The following is largely based on the description of Bas (1969).

cap

The cap of Amanita nana is about 20 - 50 mm wide, convex to flat, probably white, dry, flocculose-felted, appendiculate, with a nonsulcate margin. The cap is covered with badly delimited, floccose-felted, probably white, adnate patches to scales at the center, sometimes with subpyramidal, felted warts.

gills

The gills are crowded, just free, proportionately rather broad, and ventricose.
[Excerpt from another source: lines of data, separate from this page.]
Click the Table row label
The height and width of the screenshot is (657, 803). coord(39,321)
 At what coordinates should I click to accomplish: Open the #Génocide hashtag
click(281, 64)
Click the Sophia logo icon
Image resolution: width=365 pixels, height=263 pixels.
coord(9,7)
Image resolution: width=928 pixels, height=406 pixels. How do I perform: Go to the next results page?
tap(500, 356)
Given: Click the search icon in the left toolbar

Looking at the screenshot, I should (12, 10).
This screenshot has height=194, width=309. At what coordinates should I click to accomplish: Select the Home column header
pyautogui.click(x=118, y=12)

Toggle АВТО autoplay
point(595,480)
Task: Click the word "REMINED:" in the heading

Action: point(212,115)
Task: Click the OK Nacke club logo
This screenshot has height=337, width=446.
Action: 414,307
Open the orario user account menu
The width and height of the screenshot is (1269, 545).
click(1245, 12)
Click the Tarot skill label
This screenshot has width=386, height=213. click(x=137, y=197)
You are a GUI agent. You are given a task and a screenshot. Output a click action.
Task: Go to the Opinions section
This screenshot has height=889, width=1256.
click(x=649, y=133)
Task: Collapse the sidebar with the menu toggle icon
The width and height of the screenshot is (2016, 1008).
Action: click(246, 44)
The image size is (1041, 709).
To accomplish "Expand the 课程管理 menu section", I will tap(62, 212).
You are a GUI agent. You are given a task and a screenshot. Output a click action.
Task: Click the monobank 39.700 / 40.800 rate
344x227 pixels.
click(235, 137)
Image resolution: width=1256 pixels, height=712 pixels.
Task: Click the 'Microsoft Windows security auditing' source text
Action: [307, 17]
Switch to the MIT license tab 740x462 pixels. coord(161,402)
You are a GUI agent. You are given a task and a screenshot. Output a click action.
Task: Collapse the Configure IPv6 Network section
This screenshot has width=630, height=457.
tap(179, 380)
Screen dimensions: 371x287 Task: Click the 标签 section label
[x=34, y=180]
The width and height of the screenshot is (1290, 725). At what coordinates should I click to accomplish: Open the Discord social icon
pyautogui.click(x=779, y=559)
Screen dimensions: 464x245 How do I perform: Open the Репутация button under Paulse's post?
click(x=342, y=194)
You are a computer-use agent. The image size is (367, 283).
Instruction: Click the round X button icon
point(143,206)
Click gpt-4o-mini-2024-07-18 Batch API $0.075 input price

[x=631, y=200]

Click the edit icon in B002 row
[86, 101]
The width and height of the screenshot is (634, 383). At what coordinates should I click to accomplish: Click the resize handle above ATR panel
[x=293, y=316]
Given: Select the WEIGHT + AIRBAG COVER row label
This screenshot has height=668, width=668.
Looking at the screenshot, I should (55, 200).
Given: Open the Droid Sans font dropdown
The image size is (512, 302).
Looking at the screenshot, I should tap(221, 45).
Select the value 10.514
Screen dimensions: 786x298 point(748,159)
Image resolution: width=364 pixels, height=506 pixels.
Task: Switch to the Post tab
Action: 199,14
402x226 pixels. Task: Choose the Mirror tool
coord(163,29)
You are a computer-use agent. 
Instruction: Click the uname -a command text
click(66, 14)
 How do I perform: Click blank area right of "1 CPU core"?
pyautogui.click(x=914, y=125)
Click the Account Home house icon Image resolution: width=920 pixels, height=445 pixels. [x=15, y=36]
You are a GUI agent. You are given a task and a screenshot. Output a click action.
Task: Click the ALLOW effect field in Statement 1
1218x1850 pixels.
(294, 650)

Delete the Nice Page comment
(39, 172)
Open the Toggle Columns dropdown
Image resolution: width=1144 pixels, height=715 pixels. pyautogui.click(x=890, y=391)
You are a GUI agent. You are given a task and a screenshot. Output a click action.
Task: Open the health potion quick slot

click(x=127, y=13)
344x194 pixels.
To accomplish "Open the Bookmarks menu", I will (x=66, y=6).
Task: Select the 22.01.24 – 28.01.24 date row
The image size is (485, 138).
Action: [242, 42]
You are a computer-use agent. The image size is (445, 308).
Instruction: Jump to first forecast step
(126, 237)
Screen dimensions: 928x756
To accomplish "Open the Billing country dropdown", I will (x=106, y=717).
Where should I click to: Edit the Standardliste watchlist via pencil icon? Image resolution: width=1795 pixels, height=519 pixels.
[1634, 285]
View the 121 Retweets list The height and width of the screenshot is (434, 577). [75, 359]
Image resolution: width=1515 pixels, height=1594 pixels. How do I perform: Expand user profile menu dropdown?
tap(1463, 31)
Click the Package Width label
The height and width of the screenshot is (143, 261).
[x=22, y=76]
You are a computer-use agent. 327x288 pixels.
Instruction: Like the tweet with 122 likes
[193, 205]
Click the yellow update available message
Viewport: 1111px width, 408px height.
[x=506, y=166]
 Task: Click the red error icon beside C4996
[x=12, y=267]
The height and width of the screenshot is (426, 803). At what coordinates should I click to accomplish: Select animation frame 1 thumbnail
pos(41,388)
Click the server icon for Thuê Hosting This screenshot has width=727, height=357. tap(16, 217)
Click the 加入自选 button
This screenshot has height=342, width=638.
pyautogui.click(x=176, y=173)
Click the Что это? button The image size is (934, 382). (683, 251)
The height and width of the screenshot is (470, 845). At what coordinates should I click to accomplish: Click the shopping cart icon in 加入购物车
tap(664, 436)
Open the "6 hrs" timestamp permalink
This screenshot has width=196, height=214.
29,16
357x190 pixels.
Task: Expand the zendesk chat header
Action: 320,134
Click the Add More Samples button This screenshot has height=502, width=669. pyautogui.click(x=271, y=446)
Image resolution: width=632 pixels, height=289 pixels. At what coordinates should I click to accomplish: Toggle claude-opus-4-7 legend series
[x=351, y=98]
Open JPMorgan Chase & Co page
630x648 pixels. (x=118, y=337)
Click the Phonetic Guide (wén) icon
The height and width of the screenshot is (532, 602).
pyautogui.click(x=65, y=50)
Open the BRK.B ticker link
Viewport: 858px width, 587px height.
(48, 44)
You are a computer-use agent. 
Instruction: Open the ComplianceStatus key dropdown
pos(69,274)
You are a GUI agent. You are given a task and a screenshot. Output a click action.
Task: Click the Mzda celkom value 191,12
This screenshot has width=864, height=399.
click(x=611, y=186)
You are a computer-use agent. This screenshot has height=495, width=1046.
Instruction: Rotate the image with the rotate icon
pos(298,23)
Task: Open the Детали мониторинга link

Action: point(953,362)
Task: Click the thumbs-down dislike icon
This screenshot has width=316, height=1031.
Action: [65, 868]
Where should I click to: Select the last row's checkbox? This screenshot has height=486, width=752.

The short gills are rounded to attenuate.

stem

The stem is about 40 - 70 × 4 - 8 mm, solid, probably white, equal, with subfusiform or subclavate base. The stem bears a submedian to superior, smooth annulus with a thickened, warty edge. A floccose-felted to floccose-squamulose sheath of volval tissue is present, ending just above the expanded basal part; the upper edge of the sheath is sometimes free.

spores

The spores measure (9.0-) 9.2 - 11.0 (-12.0) × 6.2 - 7.8 (-8.2) µm and are amyloid and ellipsoid to elongate. Clamps are present at bases of basidia.

discussion The original description was based on material from the steppes or semi-desert of Kazakhstan. The species is also known from several sites within Pakistan. In the 1950's, Dr Sultan Ahmad reported that it was common in certain parts of eastern Pakistan.  Kreisel and Al-Fatimi (2008) reported this species from Yemen.  It is not a well-known species, but appears not to require a woody ectomycorrhizal symbiont.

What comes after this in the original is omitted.